[ACTION ITEM]
Would you copy the material below word for word, beginning with its first line and ending with the line that contains "Given: Select the 汽车排行 rankings icon"?
(EXERCISE MATERIALS Opens)
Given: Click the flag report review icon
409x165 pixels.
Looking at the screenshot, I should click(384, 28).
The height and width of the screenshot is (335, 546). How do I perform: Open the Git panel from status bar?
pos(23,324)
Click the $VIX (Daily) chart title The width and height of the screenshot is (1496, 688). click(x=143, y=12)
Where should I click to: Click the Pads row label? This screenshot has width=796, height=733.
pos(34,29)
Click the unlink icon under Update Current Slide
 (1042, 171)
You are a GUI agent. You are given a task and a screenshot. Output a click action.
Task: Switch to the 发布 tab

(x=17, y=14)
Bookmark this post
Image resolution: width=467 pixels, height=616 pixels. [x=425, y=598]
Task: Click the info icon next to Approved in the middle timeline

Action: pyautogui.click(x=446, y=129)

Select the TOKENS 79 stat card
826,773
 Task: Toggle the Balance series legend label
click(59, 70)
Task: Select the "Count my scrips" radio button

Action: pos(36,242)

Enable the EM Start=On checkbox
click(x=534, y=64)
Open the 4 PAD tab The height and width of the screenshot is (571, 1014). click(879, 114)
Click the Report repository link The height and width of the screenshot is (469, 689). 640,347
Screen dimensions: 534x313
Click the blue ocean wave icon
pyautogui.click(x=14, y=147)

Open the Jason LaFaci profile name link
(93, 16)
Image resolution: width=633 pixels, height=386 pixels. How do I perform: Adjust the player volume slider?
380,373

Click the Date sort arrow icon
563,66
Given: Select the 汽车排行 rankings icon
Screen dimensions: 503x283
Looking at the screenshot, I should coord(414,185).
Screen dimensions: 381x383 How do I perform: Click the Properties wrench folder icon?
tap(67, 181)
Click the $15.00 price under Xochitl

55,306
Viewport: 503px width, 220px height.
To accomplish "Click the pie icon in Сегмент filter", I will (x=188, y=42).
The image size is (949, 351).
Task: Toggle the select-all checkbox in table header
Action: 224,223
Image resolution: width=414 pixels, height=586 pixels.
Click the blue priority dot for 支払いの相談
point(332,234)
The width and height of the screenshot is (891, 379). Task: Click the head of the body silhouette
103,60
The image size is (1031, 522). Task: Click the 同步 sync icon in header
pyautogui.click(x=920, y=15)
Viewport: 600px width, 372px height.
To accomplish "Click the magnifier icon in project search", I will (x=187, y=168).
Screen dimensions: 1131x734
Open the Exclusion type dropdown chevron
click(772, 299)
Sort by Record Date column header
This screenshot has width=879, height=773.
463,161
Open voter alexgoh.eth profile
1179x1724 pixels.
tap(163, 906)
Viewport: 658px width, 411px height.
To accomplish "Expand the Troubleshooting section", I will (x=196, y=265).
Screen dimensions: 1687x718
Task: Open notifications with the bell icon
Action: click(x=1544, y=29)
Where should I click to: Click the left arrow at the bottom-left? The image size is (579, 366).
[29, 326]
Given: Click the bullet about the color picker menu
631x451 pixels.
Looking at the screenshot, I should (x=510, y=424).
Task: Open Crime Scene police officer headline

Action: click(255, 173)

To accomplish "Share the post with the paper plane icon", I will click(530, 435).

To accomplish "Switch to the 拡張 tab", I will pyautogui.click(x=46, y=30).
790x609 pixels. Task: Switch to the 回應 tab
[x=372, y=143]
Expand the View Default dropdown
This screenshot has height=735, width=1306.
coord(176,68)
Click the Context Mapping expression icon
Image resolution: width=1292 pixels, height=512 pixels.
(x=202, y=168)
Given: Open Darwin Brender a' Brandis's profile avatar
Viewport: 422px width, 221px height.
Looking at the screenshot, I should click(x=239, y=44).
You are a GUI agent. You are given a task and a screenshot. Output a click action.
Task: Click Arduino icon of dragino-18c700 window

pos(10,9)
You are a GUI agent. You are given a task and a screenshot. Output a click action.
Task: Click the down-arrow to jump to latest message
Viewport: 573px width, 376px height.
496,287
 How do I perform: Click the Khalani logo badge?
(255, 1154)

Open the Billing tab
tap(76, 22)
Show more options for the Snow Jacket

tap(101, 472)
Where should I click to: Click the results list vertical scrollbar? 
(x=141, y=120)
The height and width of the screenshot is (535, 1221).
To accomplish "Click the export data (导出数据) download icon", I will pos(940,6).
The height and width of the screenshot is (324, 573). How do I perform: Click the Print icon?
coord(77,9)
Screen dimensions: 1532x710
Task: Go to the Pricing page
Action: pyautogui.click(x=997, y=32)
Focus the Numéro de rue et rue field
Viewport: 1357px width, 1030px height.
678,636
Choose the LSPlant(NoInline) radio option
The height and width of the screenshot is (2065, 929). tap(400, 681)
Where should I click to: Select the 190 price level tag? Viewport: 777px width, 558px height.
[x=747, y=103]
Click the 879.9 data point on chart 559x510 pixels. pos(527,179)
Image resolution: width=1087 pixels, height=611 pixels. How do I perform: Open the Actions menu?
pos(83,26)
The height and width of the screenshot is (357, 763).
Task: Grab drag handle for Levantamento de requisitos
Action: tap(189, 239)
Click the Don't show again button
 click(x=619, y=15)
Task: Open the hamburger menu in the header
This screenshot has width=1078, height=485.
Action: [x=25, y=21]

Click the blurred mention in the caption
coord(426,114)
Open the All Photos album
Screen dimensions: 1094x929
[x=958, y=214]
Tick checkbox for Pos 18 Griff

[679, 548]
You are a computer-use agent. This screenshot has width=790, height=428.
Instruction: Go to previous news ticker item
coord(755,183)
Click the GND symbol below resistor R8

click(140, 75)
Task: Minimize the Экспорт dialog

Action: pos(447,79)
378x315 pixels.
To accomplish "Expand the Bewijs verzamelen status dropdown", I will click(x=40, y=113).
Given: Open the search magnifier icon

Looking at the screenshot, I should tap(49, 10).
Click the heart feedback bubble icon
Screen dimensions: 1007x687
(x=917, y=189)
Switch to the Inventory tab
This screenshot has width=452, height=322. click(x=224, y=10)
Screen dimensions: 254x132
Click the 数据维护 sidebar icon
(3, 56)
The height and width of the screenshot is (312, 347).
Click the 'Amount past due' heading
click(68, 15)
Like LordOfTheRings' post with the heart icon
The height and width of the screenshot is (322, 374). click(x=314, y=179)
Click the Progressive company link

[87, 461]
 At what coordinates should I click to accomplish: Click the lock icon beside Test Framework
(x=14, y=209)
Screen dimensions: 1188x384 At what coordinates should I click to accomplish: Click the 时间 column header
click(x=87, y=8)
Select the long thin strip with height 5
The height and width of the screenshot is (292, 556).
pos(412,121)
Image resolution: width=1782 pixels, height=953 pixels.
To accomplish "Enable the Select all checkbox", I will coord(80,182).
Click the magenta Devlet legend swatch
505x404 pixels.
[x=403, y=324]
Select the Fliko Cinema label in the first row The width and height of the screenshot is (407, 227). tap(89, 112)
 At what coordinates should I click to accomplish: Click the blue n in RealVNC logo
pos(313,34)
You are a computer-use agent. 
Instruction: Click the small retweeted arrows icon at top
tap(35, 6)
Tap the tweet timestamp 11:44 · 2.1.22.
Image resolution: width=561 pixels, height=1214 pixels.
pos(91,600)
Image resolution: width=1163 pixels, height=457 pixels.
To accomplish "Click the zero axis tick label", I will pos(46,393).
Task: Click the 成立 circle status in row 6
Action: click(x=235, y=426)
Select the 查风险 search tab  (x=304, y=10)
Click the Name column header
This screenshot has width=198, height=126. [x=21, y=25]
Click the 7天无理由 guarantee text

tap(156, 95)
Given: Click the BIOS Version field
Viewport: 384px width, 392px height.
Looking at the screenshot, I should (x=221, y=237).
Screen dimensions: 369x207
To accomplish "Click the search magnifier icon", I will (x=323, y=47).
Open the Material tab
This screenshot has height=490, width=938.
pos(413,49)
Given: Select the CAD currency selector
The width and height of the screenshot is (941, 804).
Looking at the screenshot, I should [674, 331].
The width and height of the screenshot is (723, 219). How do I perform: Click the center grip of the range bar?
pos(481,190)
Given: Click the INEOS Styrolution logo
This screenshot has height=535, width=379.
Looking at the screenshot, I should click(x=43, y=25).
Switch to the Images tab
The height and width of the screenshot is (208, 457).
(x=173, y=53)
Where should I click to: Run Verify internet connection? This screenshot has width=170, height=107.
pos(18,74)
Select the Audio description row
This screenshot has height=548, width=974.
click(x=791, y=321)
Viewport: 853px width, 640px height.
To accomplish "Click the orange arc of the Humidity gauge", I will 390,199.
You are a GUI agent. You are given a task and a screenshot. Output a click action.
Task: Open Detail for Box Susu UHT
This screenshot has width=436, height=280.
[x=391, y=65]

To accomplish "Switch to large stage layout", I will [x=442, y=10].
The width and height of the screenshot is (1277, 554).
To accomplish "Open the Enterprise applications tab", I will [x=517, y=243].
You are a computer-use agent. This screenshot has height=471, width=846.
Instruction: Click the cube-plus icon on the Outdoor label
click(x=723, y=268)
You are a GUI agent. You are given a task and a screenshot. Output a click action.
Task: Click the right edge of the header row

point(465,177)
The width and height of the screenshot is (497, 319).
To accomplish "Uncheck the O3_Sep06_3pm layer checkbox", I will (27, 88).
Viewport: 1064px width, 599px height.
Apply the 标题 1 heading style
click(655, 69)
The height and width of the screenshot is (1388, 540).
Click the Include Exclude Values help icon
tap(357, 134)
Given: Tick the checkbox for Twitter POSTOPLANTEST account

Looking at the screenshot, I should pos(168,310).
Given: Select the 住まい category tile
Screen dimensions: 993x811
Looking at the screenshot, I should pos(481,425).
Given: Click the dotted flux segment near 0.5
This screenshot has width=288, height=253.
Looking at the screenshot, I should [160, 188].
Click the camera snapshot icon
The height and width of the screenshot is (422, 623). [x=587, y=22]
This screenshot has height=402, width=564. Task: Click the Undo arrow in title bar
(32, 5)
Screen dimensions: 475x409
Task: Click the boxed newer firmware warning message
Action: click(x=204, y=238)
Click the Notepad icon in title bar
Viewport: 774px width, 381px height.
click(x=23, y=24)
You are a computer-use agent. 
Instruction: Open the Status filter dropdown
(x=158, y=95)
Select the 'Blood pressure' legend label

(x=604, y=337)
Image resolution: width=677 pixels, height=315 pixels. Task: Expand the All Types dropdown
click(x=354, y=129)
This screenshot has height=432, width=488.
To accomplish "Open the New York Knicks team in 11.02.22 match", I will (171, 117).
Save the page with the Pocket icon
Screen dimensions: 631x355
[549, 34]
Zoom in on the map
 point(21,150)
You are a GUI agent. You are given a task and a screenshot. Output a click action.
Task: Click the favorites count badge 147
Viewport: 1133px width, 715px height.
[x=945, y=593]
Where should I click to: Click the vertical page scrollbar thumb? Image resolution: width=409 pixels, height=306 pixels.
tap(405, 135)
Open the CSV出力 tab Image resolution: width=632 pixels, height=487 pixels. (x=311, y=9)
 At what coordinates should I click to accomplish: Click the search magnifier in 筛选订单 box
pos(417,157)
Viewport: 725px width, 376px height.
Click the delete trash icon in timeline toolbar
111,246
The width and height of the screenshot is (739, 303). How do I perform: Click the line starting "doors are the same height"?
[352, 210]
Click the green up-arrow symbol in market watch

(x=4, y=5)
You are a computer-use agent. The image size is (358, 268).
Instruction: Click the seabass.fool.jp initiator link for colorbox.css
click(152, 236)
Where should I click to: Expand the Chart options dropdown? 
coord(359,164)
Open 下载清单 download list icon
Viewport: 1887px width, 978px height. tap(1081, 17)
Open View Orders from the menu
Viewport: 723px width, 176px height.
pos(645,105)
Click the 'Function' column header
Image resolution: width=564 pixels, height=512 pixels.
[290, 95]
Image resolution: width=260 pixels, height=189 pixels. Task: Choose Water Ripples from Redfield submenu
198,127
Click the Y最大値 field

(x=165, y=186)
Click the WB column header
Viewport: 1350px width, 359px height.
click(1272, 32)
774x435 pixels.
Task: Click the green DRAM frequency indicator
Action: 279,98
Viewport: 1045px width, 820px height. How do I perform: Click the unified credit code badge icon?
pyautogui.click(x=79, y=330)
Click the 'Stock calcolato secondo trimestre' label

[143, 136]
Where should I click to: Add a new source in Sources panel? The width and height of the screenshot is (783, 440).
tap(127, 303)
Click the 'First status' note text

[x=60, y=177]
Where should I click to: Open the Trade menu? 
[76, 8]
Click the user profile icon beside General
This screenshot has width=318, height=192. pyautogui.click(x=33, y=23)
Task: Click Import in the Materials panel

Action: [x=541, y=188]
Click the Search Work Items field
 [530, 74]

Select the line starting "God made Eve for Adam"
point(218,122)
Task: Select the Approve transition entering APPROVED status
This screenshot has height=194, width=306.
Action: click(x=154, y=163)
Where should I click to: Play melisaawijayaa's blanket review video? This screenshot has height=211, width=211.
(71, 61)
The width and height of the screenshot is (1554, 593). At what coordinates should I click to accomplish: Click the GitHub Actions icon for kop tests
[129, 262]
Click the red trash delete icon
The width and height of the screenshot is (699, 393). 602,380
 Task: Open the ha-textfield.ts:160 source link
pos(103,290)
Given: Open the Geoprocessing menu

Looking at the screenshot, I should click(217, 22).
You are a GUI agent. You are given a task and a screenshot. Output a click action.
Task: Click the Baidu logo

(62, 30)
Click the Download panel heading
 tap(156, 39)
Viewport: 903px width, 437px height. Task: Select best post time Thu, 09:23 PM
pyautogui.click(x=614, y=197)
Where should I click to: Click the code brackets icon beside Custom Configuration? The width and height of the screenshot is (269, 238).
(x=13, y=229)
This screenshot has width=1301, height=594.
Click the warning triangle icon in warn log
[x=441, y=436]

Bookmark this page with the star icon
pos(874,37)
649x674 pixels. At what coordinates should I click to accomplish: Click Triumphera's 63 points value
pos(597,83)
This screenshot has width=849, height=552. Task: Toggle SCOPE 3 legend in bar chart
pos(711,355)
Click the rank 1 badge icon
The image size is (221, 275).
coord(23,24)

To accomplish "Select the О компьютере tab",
(EXERCISE MATERIALS Closes)
[EXPECTED ANSWER]
Given: Click the flag report review icon
409x165 pixels.
Looking at the screenshot, I should click(384, 28).
The height and width of the screenshot is (335, 546). How do I perform: Open the Git panel from status bar?
pos(23,324)
Click the $VIX (Daily) chart title The width and height of the screenshot is (1496, 688). click(x=143, y=12)
Where should I click to: Click the Pads row label? This screenshot has width=796, height=733.
pos(34,29)
Click the unlink icon under Update Current Slide
 (1042, 171)
You are a GUI agent. You are given a task and a screenshot. Output a click action.
Task: Switch to the 发布 tab

(x=17, y=14)
Bookmark this post
Image resolution: width=467 pixels, height=616 pixels. [x=425, y=598]
Task: Click the info icon next to Approved in the middle timeline

Action: pyautogui.click(x=446, y=129)

Select the TOKENS 79 stat card
826,773
 Task: Toggle the Balance series legend label
click(59, 70)
Task: Select the "Count my scrips" radio button

Action: pos(36,242)

Enable the EM Start=On checkbox
click(x=534, y=64)
Open the 4 PAD tab The height and width of the screenshot is (571, 1014). click(879, 114)
Click the Report repository link The height and width of the screenshot is (469, 689). 640,347
Screen dimensions: 534x313
Click the blue ocean wave icon
pyautogui.click(x=14, y=147)

Open the Jason LaFaci profile name link
(93, 16)
Image resolution: width=633 pixels, height=386 pixels. How do I perform: Adjust the player volume slider?
380,373

Click the Date sort arrow icon
563,66
Given: Select the 汽车排行 rankings icon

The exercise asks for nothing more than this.